# [WHAT THE TASK REQUIRES]
Copy out every line of the items below that contains the string "will", treating uppercase and lowercase as different.
■ ■ ■ ■ ■
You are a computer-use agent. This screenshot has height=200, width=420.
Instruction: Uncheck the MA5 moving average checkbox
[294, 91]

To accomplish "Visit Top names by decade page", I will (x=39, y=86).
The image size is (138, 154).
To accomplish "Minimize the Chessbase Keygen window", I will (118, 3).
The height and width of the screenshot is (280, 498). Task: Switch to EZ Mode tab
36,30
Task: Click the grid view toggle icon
■ ■ ■ ■ ■
# [ANSWER BELOW]
To accomplish "Visit Top names by decade page", I will (x=39, y=86).
To accomplish "Minimize the Chessbase Keygen window", I will (118, 3).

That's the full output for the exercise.